Methods: The ABC-06 clinical trial was a phase III randomised, open-label study. Patients who were Eastern Cooperative Oncology Group performance status 0-1, 18 years of age or older and who had histologically- or cytologically-verified locally advanced or metastatic ABC (including cholangiocarcinoma (CCA), gallbladder or ampullary carcinoma) with documented radiological disease progression to first-line cisplatin and gemcitabine chemotherapy were randomised (1:1) to active symptom control (ASC) and oxaliplatin and 5-fluorouracil (FOLFOX) or ASC alone. FOLFOX chemotherapy was administered intravenously every two weeks for a maximum of 12 cycles [oxaliplatin 85 mg/m2, L-folinic acid 175 mg (or folinic acid 350 mg), 5-fluorouracil 400 mg/m2 (bolus) and 5-fluorouracil 2400 mg/m2 46-hour continuous IV infusion]. Randomisation was performed following a minimisation algorithm using platinum sensitivity, albumin, and stage as stratification factors. The primary end-point was overall survival (OS; defined as the time from randomisation to death), which was assessed in the intention-to-treat population; recruitment of 162 patients was required, to deliver 148 events (hypothesised hazard ratio (HR) 0.63; 80% power; 5% two-sided alpha). Secondary end-points included progression-free survival (PFS) and response rate (ASC+FOLFOX arm only). The study has completed recruitment, final results (150 events reached) are provided. Trial registration number: NCT01926236, EudraCT: 2013-001812-30.

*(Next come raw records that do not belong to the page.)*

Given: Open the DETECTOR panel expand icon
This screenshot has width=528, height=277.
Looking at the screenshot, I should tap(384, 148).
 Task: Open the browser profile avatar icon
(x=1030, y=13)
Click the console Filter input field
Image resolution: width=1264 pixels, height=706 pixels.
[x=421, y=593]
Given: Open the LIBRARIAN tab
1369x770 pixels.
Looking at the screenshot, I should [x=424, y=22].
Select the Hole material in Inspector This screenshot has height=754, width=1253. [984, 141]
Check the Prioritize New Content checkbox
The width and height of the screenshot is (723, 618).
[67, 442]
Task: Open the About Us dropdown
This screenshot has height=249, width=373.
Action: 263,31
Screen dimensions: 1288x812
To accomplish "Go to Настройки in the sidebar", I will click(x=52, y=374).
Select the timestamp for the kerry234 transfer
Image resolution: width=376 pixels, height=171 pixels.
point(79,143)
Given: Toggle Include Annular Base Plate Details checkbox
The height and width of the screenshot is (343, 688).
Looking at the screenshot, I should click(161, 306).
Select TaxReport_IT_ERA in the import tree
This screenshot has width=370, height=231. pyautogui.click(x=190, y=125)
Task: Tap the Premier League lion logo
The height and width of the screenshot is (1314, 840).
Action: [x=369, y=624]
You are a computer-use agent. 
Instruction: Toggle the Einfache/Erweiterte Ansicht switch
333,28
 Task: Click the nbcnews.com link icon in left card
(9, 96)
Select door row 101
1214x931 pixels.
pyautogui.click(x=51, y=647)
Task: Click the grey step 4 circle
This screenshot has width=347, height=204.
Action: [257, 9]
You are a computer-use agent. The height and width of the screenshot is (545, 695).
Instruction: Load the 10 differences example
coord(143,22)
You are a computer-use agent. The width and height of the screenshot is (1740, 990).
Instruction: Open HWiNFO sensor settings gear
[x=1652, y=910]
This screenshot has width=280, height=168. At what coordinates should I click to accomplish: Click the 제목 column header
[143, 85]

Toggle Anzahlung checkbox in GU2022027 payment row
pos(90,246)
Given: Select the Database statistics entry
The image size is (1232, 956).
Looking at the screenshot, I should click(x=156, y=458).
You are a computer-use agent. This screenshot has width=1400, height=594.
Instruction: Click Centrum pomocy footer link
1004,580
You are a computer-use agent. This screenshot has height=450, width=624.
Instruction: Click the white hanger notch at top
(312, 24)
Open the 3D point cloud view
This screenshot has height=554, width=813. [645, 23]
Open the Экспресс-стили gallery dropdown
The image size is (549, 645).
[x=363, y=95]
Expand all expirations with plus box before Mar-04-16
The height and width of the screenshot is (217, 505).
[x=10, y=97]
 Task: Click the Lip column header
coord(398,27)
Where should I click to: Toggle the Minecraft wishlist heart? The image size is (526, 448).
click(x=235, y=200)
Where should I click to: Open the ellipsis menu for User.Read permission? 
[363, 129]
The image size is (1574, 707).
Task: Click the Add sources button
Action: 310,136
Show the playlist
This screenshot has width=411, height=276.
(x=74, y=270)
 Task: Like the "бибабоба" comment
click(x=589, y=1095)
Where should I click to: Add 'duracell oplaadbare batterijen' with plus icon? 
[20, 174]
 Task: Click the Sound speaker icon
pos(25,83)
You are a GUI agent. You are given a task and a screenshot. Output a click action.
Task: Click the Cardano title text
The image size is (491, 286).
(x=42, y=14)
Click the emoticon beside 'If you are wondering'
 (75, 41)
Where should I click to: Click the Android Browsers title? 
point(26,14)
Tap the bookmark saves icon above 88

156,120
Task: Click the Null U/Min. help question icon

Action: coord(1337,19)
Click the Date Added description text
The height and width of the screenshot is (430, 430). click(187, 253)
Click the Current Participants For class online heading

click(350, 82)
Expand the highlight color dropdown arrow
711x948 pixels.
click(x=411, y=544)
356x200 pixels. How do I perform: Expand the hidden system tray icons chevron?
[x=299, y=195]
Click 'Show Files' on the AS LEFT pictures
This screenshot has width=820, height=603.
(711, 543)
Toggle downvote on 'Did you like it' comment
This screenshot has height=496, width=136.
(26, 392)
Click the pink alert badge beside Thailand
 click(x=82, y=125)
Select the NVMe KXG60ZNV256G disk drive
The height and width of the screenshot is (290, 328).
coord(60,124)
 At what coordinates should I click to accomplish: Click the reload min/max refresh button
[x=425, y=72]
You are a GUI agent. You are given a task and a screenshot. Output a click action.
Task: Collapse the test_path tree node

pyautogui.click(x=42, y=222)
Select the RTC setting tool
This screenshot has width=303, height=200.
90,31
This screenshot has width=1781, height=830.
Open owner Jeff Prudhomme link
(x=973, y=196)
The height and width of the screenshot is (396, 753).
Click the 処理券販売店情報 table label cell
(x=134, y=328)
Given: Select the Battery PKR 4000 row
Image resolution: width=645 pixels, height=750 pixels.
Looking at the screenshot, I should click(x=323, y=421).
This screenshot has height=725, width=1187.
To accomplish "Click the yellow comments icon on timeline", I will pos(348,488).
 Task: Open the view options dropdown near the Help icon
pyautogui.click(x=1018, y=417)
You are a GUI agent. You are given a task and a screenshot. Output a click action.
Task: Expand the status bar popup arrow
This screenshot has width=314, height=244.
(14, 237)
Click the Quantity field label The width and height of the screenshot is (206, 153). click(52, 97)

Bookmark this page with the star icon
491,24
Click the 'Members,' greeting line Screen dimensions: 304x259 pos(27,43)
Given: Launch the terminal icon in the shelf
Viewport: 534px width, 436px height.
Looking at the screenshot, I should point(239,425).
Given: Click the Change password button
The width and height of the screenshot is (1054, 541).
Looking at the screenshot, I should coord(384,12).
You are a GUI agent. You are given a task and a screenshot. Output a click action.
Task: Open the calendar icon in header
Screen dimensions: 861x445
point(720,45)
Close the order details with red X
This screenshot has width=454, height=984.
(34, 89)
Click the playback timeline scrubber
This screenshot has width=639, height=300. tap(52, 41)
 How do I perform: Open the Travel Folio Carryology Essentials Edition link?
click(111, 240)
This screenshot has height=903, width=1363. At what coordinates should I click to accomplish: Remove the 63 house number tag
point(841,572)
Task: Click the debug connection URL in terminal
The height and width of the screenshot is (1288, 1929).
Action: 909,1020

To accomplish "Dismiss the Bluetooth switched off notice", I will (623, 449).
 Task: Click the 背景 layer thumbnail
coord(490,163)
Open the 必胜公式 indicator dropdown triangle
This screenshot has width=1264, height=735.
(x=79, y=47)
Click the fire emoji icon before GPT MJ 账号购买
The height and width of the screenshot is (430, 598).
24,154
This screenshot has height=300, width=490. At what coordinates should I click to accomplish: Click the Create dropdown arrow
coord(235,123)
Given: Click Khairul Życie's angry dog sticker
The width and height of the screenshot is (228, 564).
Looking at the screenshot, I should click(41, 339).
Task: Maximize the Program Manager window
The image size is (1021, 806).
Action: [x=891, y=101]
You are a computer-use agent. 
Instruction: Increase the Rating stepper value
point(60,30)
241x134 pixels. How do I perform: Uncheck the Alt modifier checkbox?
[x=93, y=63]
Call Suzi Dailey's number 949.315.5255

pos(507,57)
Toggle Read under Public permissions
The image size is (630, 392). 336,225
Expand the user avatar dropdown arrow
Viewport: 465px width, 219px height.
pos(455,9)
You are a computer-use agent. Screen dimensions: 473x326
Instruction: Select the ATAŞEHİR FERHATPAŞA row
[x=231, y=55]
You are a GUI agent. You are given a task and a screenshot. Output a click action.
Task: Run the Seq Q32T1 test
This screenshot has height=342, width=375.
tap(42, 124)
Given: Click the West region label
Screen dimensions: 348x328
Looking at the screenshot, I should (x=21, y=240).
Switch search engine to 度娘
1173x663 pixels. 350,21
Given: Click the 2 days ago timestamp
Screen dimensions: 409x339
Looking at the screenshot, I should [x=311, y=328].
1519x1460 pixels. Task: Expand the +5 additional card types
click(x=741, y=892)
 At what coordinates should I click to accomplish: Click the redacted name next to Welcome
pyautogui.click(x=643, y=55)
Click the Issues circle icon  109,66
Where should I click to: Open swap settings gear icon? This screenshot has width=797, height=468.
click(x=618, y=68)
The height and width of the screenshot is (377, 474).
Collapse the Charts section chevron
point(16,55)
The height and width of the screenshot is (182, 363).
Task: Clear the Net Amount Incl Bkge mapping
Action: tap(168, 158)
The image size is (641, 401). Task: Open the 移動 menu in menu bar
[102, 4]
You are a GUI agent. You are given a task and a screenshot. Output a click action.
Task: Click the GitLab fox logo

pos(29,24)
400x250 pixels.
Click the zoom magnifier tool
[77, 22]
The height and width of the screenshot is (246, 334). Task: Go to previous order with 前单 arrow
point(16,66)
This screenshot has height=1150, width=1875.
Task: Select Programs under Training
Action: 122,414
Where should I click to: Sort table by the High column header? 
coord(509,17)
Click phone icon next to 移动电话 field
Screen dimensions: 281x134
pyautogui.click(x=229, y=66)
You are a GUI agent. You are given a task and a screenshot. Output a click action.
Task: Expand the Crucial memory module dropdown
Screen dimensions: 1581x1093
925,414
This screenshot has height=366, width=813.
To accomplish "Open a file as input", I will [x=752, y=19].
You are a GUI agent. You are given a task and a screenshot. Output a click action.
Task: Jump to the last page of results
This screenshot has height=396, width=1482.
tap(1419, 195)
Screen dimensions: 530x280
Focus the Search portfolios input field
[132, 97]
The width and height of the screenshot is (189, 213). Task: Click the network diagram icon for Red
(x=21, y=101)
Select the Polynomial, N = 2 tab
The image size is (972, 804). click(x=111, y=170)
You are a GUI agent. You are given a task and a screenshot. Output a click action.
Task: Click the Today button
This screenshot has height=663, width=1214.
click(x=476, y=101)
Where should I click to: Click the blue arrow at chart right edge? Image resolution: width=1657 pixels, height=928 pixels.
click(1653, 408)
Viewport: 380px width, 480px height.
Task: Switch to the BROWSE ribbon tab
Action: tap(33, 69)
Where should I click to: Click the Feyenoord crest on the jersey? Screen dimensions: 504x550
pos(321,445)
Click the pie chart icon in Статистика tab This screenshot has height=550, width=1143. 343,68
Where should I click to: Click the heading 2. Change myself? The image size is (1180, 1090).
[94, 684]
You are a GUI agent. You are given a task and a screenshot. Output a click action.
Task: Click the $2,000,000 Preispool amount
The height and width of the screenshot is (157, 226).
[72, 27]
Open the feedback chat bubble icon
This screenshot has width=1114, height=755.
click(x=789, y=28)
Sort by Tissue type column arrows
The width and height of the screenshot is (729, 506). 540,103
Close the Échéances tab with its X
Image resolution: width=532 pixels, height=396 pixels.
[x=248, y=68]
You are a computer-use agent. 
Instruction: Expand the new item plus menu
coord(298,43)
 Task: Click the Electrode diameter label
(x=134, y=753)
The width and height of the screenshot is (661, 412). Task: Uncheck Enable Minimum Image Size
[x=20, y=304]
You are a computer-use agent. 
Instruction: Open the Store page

Results: A total of 162 patients were randomised (81 in each arm) between 27 March 2014 and 04 January 2018. The median age was 65 years in each arm; overall, the primary tumour sites were intrahepatic CCA 72 (44%), extrahepatic CCA 45 (28%), gallbladder 34 (21%) and ampullary cancer 11 (7%). After 150 OS events, the adjusted HR was 0.69 (95% CI 0.50-0.97; p=0.031; ASC+FOLFOX vs. ASC). Median OS (months (m)), 6m- and 12m-OS rates (%) were 6.2 m, 50.6% and 25.9% for the ASC+FOLFOX and 5.3 m, 35.5%, 11.4% for the ASC arm, respectively. Grade 3-5 adverse events (AEs) were reported in 56 (69%) and 42 (52%) patients in the ASC+FOLFOX and ASC arm, respectively, including three chemotherapy-related deaths. The most frequently reported grade 3-5 FOLFOX-related AEs were neutropenia (10 patients, 12%), fatigue / lethargy (9 patients, 11%), and infection (8 patients, 10%).
Conclusion: FOLFOX improved OS after progression to cisplatin and gemcitabine with a clinically-meaningful increase in 6m- and 12m-OS rate. To our knowledge, this is the first prospective, adequately-powered randomised study providing reliable, high-quality evidence to allow an informed discussion with patients of the potential benefits and risks from second-line FOLFOX chemotherapy in ABC. Based on the results of ABC-06, FOLFOX should become standard of care chemotherapy in second-line for ABC and the reference regimen for further clinical trials.